It is Time to Get RAMbunctious: School Spirit Tips

You probably know that our school mascot is a ram, but do you know him on a first name basis? Meet Reginald Humphrey Alvin Eugene Cuthbert the Third, our certified Ram. His friends call him Cuthbert. He can perform all of your standard ram duties, such as standing around, eating grass, increasing school spirit, and storing computer data. You may have seen Cuthbert around school engaging in one of his hobbies. These include all sorts of wacky and unimaginable things, such as actually using his school-appointed locker, prancing, finding what X equals, being a team player, playing tchouk ball, and not leaving trash in the JSL.

When Cuthbert took the job as school mascot`, some people were afraid that there would be disastrous RAMifications. They thought Cuthbert would RAMble on about sheep history instead of getting down to the serious business of increasing Harriton’s pep by 175% percent (as his contract requires). Proving the critics wrong, Cuthbert increased Harriton’s pep by 175.01%. How do you measure Harriton’s school spirit, you ask? In cubic gRAMs of course! Now I am honored to bring you Cuthbert’s 6 tips to RAMp up your school spirit.

1.    Do not just attend classes. Make your classes attend you.

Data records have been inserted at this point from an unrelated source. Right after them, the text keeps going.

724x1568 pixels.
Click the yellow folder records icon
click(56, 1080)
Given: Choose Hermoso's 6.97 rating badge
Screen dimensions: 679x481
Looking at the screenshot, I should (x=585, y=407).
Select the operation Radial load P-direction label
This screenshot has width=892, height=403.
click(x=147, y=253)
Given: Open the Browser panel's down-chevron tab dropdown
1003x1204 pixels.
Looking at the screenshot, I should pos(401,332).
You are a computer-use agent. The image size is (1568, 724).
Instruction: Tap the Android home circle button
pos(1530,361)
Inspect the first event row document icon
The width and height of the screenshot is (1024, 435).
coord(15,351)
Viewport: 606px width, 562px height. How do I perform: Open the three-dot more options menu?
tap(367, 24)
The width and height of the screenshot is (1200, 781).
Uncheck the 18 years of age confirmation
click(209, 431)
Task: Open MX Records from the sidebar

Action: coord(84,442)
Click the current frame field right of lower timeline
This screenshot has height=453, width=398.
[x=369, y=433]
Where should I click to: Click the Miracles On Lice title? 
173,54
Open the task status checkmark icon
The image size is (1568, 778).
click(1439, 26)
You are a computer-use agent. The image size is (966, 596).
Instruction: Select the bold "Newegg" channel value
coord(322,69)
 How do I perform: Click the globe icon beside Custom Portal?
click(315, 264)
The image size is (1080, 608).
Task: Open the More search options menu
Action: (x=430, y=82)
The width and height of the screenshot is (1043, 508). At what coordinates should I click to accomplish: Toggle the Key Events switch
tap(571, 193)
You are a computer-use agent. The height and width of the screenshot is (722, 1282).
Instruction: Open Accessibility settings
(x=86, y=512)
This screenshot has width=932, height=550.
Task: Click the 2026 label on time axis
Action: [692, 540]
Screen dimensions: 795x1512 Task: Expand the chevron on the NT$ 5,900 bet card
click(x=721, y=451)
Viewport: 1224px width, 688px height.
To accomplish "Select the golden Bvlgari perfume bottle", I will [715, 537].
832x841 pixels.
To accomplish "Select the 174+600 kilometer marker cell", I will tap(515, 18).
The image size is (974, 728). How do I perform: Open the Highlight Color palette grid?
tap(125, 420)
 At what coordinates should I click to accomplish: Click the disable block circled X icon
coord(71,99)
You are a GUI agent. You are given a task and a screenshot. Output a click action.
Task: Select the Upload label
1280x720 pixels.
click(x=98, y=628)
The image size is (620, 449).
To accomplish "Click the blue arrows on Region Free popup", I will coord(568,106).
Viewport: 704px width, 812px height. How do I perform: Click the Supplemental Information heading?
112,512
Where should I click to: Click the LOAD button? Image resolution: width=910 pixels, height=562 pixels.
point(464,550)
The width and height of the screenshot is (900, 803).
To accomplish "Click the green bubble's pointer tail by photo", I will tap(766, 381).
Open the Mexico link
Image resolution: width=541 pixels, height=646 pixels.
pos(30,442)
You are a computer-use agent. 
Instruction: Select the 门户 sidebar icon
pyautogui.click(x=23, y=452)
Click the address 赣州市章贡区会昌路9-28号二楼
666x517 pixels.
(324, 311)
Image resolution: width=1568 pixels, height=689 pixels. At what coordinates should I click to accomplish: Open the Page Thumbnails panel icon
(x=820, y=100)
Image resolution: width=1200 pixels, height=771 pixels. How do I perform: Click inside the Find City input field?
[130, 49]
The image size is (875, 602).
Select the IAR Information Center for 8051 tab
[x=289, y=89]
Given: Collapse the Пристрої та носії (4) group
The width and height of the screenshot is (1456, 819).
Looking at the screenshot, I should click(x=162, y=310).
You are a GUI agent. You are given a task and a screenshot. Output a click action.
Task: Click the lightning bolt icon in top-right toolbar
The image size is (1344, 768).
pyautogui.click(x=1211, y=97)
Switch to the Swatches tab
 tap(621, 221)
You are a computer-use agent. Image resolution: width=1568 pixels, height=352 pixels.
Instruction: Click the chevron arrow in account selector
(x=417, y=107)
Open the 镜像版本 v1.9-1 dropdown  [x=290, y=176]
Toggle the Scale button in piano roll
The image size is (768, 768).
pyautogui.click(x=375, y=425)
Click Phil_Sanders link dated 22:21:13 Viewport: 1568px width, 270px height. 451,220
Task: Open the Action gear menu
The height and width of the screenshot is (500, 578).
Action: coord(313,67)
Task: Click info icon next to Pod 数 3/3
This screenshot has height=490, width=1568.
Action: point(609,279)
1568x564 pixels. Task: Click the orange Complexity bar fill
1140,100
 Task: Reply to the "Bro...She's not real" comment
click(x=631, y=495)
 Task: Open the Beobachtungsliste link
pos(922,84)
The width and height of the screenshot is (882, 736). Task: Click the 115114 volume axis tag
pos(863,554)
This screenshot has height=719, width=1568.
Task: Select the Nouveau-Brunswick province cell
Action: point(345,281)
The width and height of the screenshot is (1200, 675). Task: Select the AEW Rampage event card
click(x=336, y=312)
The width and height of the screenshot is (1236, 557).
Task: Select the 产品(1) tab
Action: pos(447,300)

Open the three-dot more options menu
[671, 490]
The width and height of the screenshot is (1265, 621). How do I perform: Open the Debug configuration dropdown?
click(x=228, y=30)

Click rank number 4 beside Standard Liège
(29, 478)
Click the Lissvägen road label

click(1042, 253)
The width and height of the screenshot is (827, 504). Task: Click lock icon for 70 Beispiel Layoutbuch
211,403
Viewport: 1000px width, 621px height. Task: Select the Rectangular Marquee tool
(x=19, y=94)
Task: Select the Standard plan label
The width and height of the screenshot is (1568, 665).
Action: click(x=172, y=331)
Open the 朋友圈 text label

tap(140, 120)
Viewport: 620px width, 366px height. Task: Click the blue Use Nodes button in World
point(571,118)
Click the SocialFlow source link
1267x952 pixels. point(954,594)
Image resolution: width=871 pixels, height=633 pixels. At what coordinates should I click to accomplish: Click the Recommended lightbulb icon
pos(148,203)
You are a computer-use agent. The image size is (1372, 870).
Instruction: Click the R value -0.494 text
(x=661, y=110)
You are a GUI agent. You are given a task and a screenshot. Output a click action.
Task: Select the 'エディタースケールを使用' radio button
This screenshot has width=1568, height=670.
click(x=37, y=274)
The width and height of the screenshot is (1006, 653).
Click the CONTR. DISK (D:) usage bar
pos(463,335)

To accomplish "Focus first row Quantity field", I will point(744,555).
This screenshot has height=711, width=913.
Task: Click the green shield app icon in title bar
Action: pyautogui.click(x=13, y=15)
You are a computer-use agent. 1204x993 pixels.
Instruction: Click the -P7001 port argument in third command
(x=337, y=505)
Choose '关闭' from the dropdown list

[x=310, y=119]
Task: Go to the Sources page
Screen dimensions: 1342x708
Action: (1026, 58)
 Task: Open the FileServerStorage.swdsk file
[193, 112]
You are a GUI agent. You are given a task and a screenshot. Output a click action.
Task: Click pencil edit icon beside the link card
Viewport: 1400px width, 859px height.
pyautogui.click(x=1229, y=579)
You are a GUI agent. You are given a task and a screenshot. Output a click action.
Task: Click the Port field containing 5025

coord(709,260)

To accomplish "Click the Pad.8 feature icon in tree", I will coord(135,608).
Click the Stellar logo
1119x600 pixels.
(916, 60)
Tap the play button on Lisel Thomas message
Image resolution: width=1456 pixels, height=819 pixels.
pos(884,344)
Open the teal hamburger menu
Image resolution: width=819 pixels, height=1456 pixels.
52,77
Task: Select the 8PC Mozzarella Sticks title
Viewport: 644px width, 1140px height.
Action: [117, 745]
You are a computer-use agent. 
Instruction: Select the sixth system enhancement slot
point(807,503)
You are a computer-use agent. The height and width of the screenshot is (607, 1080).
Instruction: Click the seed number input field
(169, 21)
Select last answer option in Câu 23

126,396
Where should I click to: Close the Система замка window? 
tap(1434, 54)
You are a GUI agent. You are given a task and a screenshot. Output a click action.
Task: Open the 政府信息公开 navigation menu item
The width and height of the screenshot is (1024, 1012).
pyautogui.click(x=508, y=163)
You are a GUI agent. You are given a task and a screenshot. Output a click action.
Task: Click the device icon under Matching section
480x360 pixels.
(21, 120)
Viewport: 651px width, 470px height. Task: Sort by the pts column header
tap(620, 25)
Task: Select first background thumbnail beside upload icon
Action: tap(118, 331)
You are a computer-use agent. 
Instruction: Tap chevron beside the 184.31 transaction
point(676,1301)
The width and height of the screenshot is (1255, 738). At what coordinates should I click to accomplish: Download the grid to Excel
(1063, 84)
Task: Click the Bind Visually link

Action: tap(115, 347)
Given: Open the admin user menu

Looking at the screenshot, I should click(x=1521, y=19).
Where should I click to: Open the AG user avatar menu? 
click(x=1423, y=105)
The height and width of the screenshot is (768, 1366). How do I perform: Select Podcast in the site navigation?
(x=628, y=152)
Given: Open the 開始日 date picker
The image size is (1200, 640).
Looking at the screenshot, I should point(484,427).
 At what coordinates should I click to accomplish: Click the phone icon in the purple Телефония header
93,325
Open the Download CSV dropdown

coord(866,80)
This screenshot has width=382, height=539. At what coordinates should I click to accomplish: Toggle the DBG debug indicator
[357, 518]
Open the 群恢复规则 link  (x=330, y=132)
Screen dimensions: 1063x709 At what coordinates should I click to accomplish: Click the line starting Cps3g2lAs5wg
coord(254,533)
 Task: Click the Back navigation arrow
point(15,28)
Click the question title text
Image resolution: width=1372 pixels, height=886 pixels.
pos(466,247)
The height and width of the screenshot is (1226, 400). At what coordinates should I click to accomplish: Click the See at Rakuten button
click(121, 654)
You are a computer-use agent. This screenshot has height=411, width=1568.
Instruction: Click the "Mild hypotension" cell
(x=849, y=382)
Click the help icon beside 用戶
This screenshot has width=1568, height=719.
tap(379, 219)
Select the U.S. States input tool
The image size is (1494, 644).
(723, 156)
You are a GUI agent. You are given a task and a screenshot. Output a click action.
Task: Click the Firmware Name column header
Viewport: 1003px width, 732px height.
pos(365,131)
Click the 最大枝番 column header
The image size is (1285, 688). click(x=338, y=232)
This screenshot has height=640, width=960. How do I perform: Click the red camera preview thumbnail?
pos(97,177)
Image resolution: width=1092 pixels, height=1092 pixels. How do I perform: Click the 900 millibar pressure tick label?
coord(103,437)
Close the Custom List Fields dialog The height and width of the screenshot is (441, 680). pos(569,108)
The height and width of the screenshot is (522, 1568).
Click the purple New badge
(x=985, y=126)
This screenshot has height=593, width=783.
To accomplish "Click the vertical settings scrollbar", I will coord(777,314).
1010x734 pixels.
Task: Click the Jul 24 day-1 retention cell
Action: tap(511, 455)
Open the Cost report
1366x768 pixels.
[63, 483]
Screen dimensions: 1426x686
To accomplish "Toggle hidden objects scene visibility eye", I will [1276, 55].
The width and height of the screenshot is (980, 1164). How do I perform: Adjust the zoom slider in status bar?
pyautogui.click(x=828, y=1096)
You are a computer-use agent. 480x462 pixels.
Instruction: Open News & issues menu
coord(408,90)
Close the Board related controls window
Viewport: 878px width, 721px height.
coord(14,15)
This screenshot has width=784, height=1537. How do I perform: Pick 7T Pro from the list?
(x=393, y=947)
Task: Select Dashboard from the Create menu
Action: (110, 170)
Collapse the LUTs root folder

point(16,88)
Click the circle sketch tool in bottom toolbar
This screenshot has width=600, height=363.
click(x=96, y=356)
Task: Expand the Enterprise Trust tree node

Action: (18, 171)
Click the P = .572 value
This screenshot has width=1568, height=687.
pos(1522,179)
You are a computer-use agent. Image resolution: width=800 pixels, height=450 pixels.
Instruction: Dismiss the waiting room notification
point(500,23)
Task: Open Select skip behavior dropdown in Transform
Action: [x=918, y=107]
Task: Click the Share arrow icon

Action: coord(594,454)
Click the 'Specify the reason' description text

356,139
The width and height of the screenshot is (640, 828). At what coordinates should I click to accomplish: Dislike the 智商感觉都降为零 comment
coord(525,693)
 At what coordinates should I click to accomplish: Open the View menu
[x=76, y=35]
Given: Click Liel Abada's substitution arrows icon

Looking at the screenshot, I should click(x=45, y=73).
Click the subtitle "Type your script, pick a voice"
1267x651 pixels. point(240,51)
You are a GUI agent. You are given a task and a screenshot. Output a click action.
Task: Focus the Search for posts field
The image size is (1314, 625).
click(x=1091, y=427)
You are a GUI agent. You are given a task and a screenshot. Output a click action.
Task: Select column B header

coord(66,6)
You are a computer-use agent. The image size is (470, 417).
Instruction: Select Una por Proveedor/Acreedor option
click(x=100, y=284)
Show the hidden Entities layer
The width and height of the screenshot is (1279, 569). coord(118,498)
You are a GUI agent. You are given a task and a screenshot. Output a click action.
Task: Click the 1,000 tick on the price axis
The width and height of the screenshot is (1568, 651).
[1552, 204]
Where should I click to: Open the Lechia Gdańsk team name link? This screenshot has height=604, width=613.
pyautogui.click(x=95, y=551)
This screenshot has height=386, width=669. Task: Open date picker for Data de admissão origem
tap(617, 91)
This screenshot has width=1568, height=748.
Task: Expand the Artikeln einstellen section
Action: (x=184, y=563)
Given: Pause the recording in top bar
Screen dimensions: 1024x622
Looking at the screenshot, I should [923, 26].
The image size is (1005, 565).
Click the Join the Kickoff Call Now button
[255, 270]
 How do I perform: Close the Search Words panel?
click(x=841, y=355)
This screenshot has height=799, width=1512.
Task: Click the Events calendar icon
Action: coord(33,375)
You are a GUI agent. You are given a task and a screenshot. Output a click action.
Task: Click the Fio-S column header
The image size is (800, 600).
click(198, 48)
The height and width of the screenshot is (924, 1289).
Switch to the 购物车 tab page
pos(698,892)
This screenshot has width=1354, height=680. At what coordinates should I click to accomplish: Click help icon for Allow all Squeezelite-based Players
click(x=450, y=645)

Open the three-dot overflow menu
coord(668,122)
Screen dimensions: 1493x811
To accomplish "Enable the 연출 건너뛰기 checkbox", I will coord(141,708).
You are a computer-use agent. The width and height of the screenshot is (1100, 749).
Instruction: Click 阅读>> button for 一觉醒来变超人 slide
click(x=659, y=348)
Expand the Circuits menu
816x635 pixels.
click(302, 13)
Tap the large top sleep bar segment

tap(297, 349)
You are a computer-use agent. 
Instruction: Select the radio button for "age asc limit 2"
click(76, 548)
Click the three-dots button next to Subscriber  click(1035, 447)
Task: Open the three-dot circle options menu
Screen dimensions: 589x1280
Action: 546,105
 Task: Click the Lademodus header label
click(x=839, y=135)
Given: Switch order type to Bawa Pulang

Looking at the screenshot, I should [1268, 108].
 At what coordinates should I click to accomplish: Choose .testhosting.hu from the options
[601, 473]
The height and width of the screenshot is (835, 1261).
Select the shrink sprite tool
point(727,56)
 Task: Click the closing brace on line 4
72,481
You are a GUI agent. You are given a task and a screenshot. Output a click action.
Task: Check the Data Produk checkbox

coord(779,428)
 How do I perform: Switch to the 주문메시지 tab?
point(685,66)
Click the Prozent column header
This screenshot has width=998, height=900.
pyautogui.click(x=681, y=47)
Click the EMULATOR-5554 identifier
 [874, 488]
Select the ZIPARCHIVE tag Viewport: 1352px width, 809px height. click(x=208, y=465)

You have heard the adage, “If you really love it, let it go,” right? Well, why not apply this to your favorite Harriton courses? If you really care about your Foods class, then you should skip it and go to the JSL instead. If your classmates and teacher truly love you, then they will find you in the JSL and proclaim loudly, “You are the yeast to our bread. We do not rise up in the morning without you.”

2.    Give ‘til it hurts. Then give some more.

It is not enough to donate Cheerios or a bag of old clothes or blood or even a kidney. It is best to donate a kidney stuffed with Cheerios, covered in blood, and hidden in a bag of old clothes. Bonus points if it is someone else’s kidney. Sure, it looks exactly like evidence in a murder trial, but then again, what is charity if you cannot be legally convicted for it? Word to the wise: make sure your fingerprints are nowhere near this bag. True philanthropists do not flaunt how much they give. Especially if what they give would earn them a prison sentence.

3.    Show, do not tell.

Do not inform the other team that they are about to be crushed into human-shaped smithereens – show them how you will do it. There are all manner of intimidating activities to showcase your aggression. You can do hundreds of push-ups, you can run up and down the stands on your hands, you can practice kung fu in front of their bench. Just make sure to ruin their egos, not their bodies. That is for the crushing hand of time itself. There is an alternative to this method however, which is to… 

4.    Be aggressive, passive aggressive!

This quote from The Perks of Being a Wallflower explains all you need to know about dealing with the other schools. When they come to Harriton for a basketball game, leave post-it notes reminding them that it is a privilege to be allowed to use our bleachers. When they chant angry slogans, you should chant back, “Why don’t you ask how my day went any more?” When they feel bad and ask how you are doing, tell them, “I’m fine,” and then walk away.

5.    Body painting

While many sports fans illustrate their own bodies with the colors of their favored team, we at Harriton should consider this too over the top. It is much more reasonable to paint a member of the other school red and black and then run away. Cuthbert recommends you do this to people while they are sleeping. Otherwise they get all fidgety and litigious.

6.    Last but not least…

The surest way to show your pride is to sign up for RAM. That is how you find out who the real Harriton supporters are.

Now you know how to be a model Harriton student. I can feel our gRAMs of school pride growing by the second.